WORK INSTRUCTIONS: Set out every line of these records as a numbered list, skipping any blank lines.

A few records:
>> Begin

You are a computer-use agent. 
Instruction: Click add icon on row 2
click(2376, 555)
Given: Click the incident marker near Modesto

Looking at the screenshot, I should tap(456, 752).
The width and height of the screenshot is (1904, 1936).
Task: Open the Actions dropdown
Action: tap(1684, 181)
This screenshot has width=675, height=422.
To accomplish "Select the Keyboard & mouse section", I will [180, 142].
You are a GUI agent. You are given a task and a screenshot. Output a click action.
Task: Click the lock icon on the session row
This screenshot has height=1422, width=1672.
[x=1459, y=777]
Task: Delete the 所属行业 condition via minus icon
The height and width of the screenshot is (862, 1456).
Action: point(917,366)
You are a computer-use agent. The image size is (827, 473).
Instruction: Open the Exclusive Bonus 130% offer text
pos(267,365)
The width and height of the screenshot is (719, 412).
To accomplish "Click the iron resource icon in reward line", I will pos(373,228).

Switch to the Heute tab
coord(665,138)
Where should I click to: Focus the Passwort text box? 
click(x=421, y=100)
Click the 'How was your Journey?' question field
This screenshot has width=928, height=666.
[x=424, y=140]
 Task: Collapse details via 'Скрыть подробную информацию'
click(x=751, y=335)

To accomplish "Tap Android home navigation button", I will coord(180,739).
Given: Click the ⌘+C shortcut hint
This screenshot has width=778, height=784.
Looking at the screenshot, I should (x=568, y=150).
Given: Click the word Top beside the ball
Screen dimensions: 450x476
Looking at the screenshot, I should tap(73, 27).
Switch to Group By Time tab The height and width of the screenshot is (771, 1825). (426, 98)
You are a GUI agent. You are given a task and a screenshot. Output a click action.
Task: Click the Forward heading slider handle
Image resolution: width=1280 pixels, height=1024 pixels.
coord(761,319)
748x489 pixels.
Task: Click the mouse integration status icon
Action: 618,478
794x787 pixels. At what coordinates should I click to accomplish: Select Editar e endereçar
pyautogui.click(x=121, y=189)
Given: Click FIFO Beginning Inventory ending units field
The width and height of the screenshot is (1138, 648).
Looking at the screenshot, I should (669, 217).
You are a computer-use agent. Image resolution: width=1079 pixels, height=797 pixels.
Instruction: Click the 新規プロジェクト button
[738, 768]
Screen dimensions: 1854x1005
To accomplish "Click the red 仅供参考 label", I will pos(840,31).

>> End

RESULT OF THE TASK:
1. You are a computer-use agent. 
2. Instruction: Click add icon on row 2
3. click(2376, 555)
4. Given: Click the incident marker near Modesto
5. Looking at the screenshot, I should tap(456, 752).
6. The width and height of the screenshot is (1904, 1936).
7. Task: Open the Actions dropdown
8. Action: tap(1684, 181)
9. This screenshot has width=675, height=422.
10. To accomplish "Select the Keyboard & mouse section", I will [180, 142].
11. You are a GUI agent. You are given a task and a screenshot. Output a click action.
12. Task: Click the lock icon on the session row
13. This screenshot has height=1422, width=1672.
14. [x=1459, y=777]
15. Task: Delete the 所属行业 condition via minus icon
16. The height and width of the screenshot is (862, 1456).
17. Action: point(917,366)
18. You are a computer-use agent. The image size is (827, 473).
19. Instruction: Open the Exclusive Bonus 130% offer text
20. pos(267,365)
21. The width and height of the screenshot is (719, 412).
22. To accomplish "Click the iron resource icon in reward line", I will pos(373,228).
23. Switch to the Heute tab
24. coord(665,138)
25. Where should I click to: Focus the Passwort text box? 
26. click(x=421, y=100)
27. Click the 'How was your Journey?' question field
28. This screenshot has width=928, height=666.
29. [x=424, y=140]
30.  Task: Collapse details via 'Скрыть подробную информацию'
31. click(x=751, y=335)
32. To accomplish "Tap Android home navigation button", I will coord(180,739).
33. Given: Click the ⌘+C shortcut hint
34. This screenshot has width=778, height=784.
35. Looking at the screenshot, I should (x=568, y=150).
36. Given: Click the word Top beside the ball
37. Screen dimensions: 450x476
38. Looking at the screenshot, I should tap(73, 27).
39. Switch to Group By Time tab The height and width of the screenshot is (771, 1825). (426, 98)
40. You are a GUI agent. You are given a task and a screenshot. Output a click action.
41. Task: Click the Forward heading slider handle
42. Image resolution: width=1280 pixels, height=1024 pixels.
43. coord(761,319)
44. 748x489 pixels.
45. Task: Click the mouse integration status icon
46. Action: 618,478
47. 794x787 pixels. At what coordinates should I click to accomplish: Select Editar e endereçar
48. pyautogui.click(x=121, y=189)
49. Given: Click FIFO Beginning Inventory ending units field
50. The width and height of the screenshot is (1138, 648).
51. Looking at the screenshot, I should (669, 217).
52. You are a computer-use agent. Image resolution: width=1079 pixels, height=797 pixels.
53. Instruction: Click the 新規プロジェクト button
54. [738, 768]
55. Screen dimensions: 1854x1005
56. To accomplish "Click the red 仅供参考 label", I will pos(840,31).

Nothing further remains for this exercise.